El Inquisidor en el Valle del Miera

Después de 40 años el Inquisidor volvió a comer moras.

Regresó al Valle del Miera y ascendió desde Rubalcaba hasta La Quieva. No llegó a los Pozos de Noja pero junto con su mujer se juramentaron solemnemente para volver y llegar hasta los pozos.

El Inquisidor encontró el mejor día para estar en el Valle del Miera, gris, niebla, ligerísima llovizna a ratos, hojas húmedas, miles de tonalidades de verde, cabañas pasiegas reformadas , silencio, vacas limpias y algo temerosas, robles, hayas, castaños, avellanos, el Inquisidor en el Valle del Miera encontró silencio y paz.

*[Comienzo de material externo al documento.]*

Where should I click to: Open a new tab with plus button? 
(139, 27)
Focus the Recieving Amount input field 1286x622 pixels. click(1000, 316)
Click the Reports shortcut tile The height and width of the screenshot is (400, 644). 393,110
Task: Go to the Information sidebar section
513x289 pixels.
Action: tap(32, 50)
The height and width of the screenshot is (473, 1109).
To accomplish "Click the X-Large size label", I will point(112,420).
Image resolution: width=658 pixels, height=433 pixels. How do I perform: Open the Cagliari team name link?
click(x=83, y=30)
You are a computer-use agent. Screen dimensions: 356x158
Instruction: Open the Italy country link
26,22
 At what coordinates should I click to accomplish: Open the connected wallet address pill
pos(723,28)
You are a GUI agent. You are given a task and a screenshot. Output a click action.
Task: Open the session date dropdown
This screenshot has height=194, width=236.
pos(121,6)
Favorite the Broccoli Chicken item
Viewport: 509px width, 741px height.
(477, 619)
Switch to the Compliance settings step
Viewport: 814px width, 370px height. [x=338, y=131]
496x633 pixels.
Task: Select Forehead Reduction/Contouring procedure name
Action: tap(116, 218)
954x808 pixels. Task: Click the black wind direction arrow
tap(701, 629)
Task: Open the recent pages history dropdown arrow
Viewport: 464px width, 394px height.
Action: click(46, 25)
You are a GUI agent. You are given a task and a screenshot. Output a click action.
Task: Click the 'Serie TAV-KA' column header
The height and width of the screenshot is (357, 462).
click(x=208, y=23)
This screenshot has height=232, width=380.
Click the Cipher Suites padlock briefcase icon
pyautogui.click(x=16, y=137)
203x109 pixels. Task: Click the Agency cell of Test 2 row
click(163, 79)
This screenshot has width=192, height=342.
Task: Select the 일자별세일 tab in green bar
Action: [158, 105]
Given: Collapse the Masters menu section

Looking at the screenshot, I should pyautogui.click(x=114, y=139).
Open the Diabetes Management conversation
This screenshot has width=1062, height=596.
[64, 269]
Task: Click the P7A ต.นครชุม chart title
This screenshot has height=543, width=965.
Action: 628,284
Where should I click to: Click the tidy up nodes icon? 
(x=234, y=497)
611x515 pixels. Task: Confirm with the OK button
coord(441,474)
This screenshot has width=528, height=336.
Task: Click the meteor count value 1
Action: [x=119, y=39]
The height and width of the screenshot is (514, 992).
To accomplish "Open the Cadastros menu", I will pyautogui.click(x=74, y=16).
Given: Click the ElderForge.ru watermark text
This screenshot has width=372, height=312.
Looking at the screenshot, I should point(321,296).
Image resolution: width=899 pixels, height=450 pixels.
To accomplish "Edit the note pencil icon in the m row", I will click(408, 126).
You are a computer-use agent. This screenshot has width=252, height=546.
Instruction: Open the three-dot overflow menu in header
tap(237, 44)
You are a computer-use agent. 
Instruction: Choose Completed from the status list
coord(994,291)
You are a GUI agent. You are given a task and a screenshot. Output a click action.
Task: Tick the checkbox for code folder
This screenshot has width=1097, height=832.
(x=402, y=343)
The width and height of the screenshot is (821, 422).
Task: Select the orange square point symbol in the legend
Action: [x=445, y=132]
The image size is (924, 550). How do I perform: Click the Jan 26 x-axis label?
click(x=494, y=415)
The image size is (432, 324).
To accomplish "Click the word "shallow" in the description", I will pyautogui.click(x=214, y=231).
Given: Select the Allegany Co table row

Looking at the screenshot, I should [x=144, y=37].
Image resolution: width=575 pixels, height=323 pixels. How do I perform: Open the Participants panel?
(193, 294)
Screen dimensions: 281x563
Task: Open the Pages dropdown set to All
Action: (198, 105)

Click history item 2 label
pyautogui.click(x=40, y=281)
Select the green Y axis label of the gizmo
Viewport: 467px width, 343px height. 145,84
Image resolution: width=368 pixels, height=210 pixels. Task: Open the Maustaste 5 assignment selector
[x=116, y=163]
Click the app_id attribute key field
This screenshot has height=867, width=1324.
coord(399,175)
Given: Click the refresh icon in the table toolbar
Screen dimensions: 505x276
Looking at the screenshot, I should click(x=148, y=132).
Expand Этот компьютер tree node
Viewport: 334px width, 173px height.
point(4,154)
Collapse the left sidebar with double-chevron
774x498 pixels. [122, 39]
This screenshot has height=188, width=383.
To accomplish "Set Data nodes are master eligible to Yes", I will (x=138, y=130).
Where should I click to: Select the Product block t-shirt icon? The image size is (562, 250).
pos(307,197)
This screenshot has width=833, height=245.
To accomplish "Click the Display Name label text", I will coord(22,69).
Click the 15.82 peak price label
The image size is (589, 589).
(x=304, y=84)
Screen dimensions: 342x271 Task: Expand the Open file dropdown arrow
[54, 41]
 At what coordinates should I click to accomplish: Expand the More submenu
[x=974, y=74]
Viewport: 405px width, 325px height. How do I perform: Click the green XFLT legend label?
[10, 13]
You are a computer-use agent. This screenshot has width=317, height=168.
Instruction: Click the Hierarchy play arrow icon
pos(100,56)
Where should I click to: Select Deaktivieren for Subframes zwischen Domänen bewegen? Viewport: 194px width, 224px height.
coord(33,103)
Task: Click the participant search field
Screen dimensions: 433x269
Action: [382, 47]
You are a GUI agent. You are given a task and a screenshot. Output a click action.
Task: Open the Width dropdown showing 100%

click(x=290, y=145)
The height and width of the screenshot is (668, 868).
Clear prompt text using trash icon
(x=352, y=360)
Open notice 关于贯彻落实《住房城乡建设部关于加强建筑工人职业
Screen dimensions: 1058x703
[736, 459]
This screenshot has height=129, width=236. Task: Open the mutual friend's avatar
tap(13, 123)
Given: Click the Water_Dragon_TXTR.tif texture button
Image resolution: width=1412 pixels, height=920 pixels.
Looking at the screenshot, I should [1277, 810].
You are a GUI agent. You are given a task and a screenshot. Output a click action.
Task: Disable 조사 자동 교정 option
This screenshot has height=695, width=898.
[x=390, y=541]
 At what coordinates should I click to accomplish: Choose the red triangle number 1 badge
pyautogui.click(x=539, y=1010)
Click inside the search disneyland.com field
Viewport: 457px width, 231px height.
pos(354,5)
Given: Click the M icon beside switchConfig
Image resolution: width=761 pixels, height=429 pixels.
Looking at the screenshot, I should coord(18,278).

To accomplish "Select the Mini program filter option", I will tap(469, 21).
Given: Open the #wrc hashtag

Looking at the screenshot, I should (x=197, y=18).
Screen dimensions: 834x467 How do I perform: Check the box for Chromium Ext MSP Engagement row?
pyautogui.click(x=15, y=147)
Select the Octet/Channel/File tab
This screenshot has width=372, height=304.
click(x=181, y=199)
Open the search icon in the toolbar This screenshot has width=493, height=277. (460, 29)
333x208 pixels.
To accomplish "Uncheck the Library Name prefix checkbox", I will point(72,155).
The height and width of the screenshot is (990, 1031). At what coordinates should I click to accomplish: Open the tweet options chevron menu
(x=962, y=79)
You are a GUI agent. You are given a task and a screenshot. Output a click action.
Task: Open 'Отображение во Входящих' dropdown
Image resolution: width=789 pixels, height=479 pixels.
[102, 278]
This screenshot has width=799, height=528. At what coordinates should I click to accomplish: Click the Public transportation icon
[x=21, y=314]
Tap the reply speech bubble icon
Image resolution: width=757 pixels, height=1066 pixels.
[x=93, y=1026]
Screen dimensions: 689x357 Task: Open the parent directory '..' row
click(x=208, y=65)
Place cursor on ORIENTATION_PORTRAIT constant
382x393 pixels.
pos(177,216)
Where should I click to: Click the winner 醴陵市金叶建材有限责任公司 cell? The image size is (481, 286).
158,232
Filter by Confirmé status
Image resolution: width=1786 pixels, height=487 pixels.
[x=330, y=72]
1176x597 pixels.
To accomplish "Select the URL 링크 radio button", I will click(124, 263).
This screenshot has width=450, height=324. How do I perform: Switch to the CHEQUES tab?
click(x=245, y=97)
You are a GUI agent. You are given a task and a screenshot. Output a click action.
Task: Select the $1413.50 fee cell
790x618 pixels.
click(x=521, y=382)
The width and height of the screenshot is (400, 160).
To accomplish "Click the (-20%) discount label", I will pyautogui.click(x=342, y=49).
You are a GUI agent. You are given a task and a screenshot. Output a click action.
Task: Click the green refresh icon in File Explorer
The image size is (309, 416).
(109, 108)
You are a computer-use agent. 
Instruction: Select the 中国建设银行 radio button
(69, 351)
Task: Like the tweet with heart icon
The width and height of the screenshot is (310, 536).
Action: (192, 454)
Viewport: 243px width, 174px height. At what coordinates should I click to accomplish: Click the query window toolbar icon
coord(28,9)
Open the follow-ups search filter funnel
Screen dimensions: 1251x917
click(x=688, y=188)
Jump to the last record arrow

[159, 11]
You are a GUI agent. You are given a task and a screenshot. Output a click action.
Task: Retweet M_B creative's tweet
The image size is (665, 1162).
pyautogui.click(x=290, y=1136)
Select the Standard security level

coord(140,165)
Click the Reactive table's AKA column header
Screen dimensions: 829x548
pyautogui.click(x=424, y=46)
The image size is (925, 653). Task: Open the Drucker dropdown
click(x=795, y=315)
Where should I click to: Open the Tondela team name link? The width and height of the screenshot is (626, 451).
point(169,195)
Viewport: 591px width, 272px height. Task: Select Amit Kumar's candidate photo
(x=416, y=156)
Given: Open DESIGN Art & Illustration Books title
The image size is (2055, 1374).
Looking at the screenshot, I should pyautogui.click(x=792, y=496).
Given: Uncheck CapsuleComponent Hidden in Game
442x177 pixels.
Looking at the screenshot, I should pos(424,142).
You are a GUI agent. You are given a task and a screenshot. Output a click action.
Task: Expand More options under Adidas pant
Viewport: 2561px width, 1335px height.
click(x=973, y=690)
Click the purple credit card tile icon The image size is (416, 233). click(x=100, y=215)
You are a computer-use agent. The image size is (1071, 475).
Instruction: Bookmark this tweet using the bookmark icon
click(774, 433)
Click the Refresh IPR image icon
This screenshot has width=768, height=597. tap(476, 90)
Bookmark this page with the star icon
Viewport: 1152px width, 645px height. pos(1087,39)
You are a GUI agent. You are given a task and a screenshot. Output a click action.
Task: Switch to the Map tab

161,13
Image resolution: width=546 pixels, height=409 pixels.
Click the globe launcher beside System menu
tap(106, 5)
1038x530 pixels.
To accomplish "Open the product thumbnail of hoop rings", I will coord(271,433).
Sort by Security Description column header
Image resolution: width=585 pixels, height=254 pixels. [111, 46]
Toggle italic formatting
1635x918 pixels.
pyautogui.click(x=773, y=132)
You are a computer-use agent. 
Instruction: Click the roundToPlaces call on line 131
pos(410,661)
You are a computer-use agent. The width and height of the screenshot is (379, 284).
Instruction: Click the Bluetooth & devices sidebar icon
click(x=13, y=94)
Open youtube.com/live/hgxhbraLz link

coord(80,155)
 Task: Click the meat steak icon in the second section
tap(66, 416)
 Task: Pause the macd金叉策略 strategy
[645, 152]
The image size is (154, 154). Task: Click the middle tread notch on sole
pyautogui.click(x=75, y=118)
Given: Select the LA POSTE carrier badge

El Inquisidor viajó en el tiempo, pasó por delante del bar del Loro, de lo que fue La Isla, vió a lo lejos el Pico Levante donde hizo sus primeros pinitos en la escalada, y por último caminó muy cerca de Peña Pelada y de sus preciosas laderas de hierba fresca color verde “meracho”.

Faltaron algunas cosas, como comprar sobaos y quesucos pasiegos, comerse un bocata sentado en una piedra con Peña Pelada al fondo, sin embargo lo que el Inquisidor percibió con mas intensidad fueron los años, los años que le sobraban al Inquisidor.